### PROBLEM STATEMENT
The expected output is the line with "Task: Expand the Students sidebar section" followed by every remaining line of the entries, all repeated exactly.

### EXERCISE INPUT
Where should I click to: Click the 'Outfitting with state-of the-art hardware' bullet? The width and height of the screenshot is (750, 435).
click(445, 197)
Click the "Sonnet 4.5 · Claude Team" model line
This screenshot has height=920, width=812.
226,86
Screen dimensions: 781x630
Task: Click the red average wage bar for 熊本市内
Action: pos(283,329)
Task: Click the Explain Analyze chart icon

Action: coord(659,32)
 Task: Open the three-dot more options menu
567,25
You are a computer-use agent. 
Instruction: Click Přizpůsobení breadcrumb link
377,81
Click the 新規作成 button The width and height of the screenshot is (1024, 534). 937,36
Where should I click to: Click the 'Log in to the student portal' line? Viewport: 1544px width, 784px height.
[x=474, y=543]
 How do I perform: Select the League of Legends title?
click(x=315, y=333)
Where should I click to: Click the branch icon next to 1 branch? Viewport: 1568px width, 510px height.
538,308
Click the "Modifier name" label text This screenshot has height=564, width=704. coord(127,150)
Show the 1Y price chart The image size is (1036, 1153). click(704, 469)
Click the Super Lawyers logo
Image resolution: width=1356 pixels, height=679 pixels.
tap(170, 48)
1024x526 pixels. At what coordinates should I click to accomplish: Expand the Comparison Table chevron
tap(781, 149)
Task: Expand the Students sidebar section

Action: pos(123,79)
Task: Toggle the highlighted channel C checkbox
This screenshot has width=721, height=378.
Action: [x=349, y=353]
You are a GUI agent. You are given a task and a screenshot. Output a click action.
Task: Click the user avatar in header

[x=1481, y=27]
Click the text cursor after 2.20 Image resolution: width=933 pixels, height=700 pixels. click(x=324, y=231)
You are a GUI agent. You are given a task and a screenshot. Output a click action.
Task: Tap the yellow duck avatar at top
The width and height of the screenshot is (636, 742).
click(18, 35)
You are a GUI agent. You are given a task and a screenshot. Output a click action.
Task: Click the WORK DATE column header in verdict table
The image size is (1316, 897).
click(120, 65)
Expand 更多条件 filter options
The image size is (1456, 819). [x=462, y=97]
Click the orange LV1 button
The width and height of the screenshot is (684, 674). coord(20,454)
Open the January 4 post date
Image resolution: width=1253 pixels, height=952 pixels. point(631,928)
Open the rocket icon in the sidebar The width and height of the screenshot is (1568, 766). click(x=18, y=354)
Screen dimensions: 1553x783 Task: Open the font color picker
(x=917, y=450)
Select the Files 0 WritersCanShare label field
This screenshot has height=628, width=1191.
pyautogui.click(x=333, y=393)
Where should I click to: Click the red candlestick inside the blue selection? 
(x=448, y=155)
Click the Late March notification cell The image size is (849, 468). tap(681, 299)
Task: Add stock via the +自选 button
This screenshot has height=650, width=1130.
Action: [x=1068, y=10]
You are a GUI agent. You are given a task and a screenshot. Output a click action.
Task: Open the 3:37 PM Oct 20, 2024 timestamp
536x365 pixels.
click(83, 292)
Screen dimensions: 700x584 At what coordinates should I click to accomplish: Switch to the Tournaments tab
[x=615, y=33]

### RESPONSE TO THIS TASK
Task: Expand the Students sidebar section

Action: pos(123,79)
Task: Toggle the highlighted channel C checkbox
This screenshot has width=721, height=378.
Action: [x=349, y=353]
You are a GUI agent. You are given a task and a screenshot. Output a click action.
Task: Click the user avatar in header

[x=1481, y=27]
Click the text cursor after 2.20 Image resolution: width=933 pixels, height=700 pixels. click(x=324, y=231)
You are a GUI agent. You are given a task and a screenshot. Output a click action.
Task: Tap the yellow duck avatar at top
The width and height of the screenshot is (636, 742).
click(18, 35)
You are a GUI agent. You are given a task and a screenshot. Output a click action.
Task: Click the WORK DATE column header in verdict table
The image size is (1316, 897).
click(120, 65)
Expand 更多条件 filter options
The image size is (1456, 819). [x=462, y=97]
Click the orange LV1 button
The width and height of the screenshot is (684, 674). coord(20,454)
Open the January 4 post date
Image resolution: width=1253 pixels, height=952 pixels. point(631,928)
Open the rocket icon in the sidebar The width and height of the screenshot is (1568, 766). click(x=18, y=354)
Screen dimensions: 1553x783 Task: Open the font color picker
(x=917, y=450)
Select the Files 0 WritersCanShare label field
This screenshot has height=628, width=1191.
pyautogui.click(x=333, y=393)
Where should I click to: Click the red candlestick inside the blue selection? 
(x=448, y=155)
Click the Late March notification cell The image size is (849, 468). tap(681, 299)
Task: Add stock via the +自选 button
This screenshot has height=650, width=1130.
Action: [x=1068, y=10]
You are a GUI agent. You are given a task and a screenshot. Output a click action.
Task: Open the 3:37 PM Oct 20, 2024 timestamp
536x365 pixels.
click(83, 292)
Screen dimensions: 700x584 At what coordinates should I click to accomplish: Switch to the Tournaments tab
[x=615, y=33]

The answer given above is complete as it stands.